The EU AI Act doesn't
speak to your IT department.
It speaks to you.
tointelligence · omer taki
· the reality of the regulation

What the EU AI Act actually imposes on executives.

Most discussion of the EU AI Act focuses on AI system providers : OpenAI, Mistral, software editors. This is a misreading. The regulation creates two categories of actors: providers (who develop systems) and operators (who deploy them). If your organisation uses an AI system, it is an operator, and operator obligations are substantial.

For high-risk systems, obligations include: effective human oversight, technical documentation, risk management, regulatory transparency, and incident notification. These obligations cannot be delegated to an external vendor. They belong to your organisation.

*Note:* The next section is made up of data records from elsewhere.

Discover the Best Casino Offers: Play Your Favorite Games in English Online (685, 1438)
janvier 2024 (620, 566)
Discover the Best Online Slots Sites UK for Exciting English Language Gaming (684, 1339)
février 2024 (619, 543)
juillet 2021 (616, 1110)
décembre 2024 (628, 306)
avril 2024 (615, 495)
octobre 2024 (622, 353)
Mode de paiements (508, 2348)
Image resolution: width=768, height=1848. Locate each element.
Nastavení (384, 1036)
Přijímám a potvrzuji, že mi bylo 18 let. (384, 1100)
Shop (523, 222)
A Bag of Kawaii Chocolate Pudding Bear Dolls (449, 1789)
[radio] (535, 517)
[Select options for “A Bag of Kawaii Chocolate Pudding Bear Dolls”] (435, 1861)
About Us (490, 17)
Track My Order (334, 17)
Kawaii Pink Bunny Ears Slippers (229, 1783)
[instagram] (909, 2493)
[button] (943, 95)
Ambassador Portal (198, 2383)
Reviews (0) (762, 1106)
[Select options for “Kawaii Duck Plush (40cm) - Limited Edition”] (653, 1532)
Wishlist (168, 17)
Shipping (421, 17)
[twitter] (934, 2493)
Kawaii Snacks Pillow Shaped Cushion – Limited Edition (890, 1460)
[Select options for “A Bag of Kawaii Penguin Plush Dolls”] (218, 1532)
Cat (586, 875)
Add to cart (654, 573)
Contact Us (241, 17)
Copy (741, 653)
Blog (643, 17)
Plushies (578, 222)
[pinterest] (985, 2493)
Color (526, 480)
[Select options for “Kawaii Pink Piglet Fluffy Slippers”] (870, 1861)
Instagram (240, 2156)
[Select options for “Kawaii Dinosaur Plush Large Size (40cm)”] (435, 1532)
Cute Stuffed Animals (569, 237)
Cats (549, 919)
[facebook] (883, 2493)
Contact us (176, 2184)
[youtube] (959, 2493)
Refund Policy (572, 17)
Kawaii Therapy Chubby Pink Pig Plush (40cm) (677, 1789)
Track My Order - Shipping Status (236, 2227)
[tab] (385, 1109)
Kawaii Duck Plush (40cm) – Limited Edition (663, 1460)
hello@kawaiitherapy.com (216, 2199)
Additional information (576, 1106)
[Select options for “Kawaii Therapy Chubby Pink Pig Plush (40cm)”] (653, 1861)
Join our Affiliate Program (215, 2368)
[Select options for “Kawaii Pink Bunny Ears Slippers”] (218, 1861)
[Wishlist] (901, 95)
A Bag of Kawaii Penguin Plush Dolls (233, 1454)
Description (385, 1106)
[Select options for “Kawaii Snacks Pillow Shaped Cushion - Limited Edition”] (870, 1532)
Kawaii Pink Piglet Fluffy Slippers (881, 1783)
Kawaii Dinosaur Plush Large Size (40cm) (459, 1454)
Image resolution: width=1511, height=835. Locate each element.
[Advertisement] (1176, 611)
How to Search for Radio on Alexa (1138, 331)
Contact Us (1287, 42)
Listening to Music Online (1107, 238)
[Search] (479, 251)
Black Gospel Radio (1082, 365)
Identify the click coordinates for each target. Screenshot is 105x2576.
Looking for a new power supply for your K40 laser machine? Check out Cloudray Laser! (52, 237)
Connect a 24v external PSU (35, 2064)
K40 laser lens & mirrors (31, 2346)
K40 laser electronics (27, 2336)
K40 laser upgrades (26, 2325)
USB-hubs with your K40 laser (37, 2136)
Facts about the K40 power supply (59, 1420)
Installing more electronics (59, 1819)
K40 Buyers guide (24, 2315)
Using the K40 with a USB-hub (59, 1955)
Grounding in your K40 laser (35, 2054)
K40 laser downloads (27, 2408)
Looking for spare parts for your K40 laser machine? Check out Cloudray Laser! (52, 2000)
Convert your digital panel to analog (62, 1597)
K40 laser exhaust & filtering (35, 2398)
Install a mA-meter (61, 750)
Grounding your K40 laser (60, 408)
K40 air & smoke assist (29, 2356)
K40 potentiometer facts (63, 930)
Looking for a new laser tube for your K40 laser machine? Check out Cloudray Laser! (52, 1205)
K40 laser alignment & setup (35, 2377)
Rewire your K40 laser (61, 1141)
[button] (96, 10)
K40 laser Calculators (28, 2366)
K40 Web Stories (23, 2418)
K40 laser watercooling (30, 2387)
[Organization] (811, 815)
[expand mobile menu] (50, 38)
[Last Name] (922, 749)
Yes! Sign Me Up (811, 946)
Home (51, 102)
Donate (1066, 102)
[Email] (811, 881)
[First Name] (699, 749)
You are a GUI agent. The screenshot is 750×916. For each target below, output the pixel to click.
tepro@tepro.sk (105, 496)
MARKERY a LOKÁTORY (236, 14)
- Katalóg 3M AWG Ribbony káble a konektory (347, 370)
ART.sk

If you deploy an AI system, you are an operator. Operator obligations don't disappear because you outsourced development.
· high-risk systems

You may already be operating high-risk systems.

· human resources

AI tools used in recruitment, performance evaluation, promotion management or termination decisions are classified as high-risk. If you use an AI-scored ATS or automated assessment tool, verify your classification.

· credit and finance

AI systems influencing credit decisions, insurance or solvency assessment. This includes customer scoring tools, risk analysis and fraud detection that produce automated recommendations.

· critical infrastructure

AI systems in energy, transport, water or essential public service management are high-risk. Operators in these sectors face particularly extensive obligations.

· the real timeline

What already applies and what is coming.

already in force
Absolute prohibitions
Prohibited AI practices (subliminal manipulation, social scoring, vulnerability exploitation) apply since February 2025. If you use these practices, you are already in breach.
august 2026
High-risk systems
Full obligations for operators of high-risk systems take effect. The critical deadline for organisations using AI in HR, credit or essential services.
2027
General purpose AI
Full obligations for general-purpose AI models (GPAI) take effect. Primarily affects providers but impacts access conditions for models you use.
· three immediate actions

What you must do now.

1. Inventory and classify your AI systems. Which AI systems do you use? In which domains? Do they produce decisions or recommendations affecting people? This mapping is the prerequisite for any compliance approach.

2. Assess your operator status. For each high-risk system identified, which obligations apply to your organisation as operator? Is human oversight real or nominal? Does documentation exist?

3. Structure governance at the appropriate level. EU AI Act obligations for high-risk systems must be carried by executive leadership, not solely by IT or the DPO. Compliance requires an executive decision on resources, processes and responsibilities.